Spice of the Week: Angelica

The Biodiversity Library Exhibition (BLE) features 52 different spices, and their representation in old biodiversity literature. To celebrate the launch, we’re kicking off a brand new weekly series on this blog. “Spice of the Week” will be just that, a presentation of each spice and just a hint of what the virtual exhibition has to offer.

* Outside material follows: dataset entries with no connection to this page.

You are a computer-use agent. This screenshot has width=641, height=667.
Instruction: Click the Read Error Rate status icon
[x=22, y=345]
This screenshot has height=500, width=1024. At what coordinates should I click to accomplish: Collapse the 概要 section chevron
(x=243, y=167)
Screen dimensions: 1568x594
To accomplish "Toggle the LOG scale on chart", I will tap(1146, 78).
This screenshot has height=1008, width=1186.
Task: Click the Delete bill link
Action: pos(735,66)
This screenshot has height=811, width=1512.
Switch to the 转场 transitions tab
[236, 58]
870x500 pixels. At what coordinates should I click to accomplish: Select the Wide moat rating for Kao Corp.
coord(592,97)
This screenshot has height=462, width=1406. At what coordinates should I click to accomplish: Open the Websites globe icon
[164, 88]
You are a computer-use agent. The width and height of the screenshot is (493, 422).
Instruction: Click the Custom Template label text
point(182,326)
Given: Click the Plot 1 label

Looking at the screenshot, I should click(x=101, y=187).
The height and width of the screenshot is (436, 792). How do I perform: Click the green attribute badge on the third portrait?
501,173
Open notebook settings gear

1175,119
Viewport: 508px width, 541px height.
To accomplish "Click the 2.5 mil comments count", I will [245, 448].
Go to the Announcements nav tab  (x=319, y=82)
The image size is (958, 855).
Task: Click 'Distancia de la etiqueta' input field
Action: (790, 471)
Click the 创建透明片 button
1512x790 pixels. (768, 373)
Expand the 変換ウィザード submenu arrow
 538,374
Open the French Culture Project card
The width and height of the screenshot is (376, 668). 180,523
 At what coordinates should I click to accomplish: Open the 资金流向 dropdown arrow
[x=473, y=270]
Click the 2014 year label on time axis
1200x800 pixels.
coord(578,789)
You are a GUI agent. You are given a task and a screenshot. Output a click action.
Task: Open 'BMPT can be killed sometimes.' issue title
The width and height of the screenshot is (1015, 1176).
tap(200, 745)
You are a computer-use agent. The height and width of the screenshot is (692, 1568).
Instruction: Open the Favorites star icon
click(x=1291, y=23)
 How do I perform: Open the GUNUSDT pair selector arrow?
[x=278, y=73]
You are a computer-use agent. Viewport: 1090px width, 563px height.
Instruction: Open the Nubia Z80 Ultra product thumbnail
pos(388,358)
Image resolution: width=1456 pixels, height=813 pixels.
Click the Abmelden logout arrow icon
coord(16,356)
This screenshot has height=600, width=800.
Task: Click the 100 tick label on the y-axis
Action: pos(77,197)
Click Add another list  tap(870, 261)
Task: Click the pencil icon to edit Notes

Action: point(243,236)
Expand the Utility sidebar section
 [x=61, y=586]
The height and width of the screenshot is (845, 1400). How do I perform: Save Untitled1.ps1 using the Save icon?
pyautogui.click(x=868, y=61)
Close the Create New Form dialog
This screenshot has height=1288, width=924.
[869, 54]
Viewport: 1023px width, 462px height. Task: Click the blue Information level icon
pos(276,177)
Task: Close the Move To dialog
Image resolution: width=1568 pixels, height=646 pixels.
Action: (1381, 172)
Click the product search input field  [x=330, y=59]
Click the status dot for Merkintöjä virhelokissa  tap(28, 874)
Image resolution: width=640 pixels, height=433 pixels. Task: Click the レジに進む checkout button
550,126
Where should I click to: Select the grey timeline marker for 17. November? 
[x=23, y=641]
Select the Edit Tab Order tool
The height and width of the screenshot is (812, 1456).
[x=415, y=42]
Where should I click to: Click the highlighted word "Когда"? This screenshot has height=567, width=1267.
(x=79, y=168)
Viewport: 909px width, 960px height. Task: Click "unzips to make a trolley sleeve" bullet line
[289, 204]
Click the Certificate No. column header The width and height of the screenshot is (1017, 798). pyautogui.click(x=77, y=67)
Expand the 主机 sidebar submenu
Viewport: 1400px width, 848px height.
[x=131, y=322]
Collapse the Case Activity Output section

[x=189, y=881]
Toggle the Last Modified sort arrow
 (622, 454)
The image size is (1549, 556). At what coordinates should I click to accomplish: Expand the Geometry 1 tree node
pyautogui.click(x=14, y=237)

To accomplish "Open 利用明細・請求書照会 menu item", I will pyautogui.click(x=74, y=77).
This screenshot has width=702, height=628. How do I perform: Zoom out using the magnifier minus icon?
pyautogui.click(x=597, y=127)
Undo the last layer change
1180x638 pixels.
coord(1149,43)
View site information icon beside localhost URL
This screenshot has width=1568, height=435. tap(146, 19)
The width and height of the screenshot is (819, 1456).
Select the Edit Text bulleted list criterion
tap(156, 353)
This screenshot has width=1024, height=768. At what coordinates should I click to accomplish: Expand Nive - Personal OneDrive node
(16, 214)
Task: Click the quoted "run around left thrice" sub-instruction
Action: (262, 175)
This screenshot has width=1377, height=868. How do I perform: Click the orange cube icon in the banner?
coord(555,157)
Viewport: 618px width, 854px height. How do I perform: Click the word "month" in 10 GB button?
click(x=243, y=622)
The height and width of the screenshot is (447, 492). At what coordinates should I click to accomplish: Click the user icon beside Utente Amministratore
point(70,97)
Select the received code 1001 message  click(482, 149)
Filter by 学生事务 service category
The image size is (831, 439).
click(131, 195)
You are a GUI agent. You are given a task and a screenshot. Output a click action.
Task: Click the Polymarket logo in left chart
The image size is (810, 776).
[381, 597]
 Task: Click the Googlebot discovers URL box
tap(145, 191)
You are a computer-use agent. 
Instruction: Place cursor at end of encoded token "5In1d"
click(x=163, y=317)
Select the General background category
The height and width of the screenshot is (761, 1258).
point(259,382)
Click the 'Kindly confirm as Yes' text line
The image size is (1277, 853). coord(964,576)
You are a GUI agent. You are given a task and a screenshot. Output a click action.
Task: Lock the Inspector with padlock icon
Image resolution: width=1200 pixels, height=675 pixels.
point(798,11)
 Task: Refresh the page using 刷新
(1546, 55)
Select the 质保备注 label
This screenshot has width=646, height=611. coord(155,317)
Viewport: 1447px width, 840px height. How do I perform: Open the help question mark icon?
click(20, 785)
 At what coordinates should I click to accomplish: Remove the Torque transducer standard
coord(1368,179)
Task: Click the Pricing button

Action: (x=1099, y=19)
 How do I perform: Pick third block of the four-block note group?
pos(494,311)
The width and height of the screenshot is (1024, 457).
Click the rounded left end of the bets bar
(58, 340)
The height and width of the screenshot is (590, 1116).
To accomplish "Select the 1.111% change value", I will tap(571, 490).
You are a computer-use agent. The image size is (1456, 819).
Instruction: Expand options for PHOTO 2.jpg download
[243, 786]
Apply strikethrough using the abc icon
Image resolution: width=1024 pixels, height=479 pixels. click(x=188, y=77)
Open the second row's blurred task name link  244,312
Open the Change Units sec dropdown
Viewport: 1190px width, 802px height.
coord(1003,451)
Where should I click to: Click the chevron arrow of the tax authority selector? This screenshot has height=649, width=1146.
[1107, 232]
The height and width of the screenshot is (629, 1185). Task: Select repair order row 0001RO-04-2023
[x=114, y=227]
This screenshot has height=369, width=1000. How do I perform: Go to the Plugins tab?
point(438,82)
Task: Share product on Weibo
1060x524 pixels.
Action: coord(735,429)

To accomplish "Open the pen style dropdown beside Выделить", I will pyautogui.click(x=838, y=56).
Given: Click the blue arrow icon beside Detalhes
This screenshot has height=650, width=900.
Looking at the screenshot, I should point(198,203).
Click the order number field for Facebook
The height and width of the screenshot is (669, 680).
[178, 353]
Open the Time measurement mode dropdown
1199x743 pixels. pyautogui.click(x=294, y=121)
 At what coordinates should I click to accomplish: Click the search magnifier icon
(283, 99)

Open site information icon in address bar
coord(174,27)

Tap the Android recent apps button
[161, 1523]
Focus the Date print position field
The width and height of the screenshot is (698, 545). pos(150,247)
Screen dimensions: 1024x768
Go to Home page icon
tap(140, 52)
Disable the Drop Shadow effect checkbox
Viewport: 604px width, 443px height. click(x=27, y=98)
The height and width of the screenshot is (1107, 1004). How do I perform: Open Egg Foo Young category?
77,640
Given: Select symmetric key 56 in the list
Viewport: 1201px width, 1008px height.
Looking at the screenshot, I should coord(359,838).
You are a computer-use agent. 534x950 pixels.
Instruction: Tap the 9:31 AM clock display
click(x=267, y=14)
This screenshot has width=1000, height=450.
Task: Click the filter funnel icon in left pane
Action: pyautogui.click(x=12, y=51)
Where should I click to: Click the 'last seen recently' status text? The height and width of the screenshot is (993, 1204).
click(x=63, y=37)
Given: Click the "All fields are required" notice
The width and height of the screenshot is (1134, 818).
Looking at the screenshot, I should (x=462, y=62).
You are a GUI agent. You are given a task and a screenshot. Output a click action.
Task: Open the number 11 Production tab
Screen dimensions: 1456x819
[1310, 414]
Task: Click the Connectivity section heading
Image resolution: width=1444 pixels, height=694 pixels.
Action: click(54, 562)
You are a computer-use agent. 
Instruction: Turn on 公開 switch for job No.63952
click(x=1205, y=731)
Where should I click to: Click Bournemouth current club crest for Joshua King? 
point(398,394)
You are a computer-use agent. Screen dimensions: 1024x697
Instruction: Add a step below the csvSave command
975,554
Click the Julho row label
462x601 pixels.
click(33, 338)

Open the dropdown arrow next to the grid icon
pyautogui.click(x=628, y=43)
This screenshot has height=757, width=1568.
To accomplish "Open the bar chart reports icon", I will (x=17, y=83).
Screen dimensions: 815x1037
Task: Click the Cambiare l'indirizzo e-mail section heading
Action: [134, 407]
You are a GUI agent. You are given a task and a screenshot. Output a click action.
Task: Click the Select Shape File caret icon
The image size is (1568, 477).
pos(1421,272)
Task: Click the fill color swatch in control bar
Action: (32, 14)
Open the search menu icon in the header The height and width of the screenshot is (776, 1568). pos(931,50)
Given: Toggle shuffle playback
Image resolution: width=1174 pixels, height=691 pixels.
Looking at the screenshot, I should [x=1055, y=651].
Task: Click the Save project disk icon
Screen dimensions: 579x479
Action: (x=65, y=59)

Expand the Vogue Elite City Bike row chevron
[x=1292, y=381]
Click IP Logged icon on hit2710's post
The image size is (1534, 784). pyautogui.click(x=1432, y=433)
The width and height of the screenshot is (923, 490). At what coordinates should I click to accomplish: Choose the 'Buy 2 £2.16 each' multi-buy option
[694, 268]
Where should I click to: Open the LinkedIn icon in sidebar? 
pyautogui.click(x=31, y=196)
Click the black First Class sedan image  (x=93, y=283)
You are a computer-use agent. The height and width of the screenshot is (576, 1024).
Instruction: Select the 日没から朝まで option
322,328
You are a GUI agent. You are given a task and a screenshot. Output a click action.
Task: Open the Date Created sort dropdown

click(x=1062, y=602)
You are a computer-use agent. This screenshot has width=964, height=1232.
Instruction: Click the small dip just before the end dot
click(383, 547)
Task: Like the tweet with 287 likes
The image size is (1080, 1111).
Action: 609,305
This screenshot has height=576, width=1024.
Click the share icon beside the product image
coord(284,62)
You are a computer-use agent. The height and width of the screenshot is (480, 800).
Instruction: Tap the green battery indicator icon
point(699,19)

First up, angelica root. In the middle ages, angelica root was regarded as some sort of miracle ingredient. It was used as an exceptionally effective anti-toxin, and it was one of the ingredients of the legendary “red eye”, a quack remedy that proved to cure all ills. Legends had after all declared angelica to be blessed by the angels and to be given to mankind by the archangel Michael himself.
This history is even reflected in the plant’s scientific names Angelica archangelica and Archangelica officinalis. In both cases, archangelica is derived from the Latin archangelus, meaning archangel. Even today, Angelica archangelica is commonly known under the moniker Holy Ghost.
More on Angelica, including the books it’s featured in and a nice recipe, is found in the Biodiversity Library Exhibition!
Alternate recipe: candied angelica
350 g fresh angelica leaves and stalks
250 g sugar, powdered sugar

Separate leaves from stalks and cut both into 12 cm lengths. Place into an oven-safe bowl. In a separate pan, mix sugar with 300 ml water and bring to a boil. Pour the boiling syrup over the angelica, making sure the angelica is well-submerged. Let stand in a cool place for at least 24 hours. Then move to a pan and boil again, until the stalks and leaves acquire a bright green color. Finally, drain, let drip dry and after thorough cooling, roll in powdered sugar.